Interest rate risk can be addressed through duration matching bonds. A 100% duration matched TIPS portfolio will generate a risk-free stream of income. The volatility of the bond portfolio itself does not matter because the income it generates can be fixed.

Stocks don't help to diversify a duration matched bond portfolio. It will increase the risk.
I respectfully disagree. It is true that TIPS duration matched portfolio generates a risk free but taxable income stream but it does so at a significant opportunity cost. Current TIPS yields are about 2% real. I am 77 but I do not intend to settle for 2% real minus taxes as a long term income stream. For those who are very risk averse, volatility averse, and very wealthy, TIPs duration matching may satisfy your needs for income and be a good fit. But I personally am an optimist, and not risk averse or volatility averse. Unfortunately, I'm not that rich either. I personally don't think I'll ever have less than 40% or 50% equity in my portfolio. Having all TIPS and no equity puts a floor under your future real income flow, but importantly it puts an extremely low ceiling on it too.

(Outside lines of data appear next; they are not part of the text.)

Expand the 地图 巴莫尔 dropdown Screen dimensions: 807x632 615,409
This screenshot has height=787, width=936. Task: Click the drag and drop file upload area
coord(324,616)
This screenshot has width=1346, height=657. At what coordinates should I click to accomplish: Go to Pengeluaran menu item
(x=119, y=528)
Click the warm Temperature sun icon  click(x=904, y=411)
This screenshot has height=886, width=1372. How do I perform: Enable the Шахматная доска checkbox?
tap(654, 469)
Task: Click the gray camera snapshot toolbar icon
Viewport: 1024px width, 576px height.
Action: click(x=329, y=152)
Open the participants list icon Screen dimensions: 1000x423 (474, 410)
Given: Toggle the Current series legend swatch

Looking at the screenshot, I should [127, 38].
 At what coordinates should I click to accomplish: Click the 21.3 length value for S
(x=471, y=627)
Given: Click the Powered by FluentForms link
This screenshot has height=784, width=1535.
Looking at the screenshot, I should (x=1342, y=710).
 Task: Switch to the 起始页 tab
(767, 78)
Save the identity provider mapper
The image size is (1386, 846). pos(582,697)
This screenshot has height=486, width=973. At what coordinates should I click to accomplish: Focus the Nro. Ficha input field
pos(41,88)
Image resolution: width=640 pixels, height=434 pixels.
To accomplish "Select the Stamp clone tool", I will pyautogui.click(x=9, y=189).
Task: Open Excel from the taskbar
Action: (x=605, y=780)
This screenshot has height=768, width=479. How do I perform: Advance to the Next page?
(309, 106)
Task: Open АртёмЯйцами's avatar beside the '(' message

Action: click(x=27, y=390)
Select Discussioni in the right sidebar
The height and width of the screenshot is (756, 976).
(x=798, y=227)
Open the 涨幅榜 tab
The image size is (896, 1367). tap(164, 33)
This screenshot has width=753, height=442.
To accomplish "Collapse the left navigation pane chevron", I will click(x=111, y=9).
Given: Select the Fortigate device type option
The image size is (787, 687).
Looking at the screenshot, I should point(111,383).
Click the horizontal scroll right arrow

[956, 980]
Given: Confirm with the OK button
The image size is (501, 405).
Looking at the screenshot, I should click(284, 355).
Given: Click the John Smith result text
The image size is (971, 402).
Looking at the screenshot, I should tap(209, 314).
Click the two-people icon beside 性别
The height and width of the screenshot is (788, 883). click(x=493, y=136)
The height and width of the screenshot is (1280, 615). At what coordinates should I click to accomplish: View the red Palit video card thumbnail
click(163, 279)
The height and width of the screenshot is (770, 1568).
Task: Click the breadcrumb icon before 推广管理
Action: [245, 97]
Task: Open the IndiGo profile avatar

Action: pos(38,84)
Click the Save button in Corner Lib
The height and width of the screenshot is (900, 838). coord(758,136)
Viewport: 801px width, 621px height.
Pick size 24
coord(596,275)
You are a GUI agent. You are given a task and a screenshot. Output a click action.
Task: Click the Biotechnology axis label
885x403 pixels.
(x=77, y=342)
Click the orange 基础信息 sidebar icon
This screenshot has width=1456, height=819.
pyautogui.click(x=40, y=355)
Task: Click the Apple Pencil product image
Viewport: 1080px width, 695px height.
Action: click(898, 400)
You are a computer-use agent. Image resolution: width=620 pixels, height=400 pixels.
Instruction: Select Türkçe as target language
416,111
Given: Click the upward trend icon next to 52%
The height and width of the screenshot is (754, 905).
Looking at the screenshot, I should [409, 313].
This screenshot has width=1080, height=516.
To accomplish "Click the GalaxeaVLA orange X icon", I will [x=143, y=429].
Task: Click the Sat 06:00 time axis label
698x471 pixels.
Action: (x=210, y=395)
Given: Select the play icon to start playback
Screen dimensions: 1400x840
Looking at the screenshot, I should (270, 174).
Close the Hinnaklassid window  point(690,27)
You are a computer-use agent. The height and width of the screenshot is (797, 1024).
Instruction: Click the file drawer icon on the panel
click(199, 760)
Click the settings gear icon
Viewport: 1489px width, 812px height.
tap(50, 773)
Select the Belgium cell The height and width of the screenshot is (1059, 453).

Long term equity hugely outperforms bonds.
You're 77.

What are the odds you exceed 2% real with stocks before you die?

Example:

Between 2000-2010, US stocks returned had 1.20% nominal return.

This gave a negative real return for the entire decade.

$10,000 invested in 2000 was worth $8751 by 2010.

https://www.portfoliovisualizer.com/bac ... r0glxRWuCZ

2% real TIPS would have easily beat this.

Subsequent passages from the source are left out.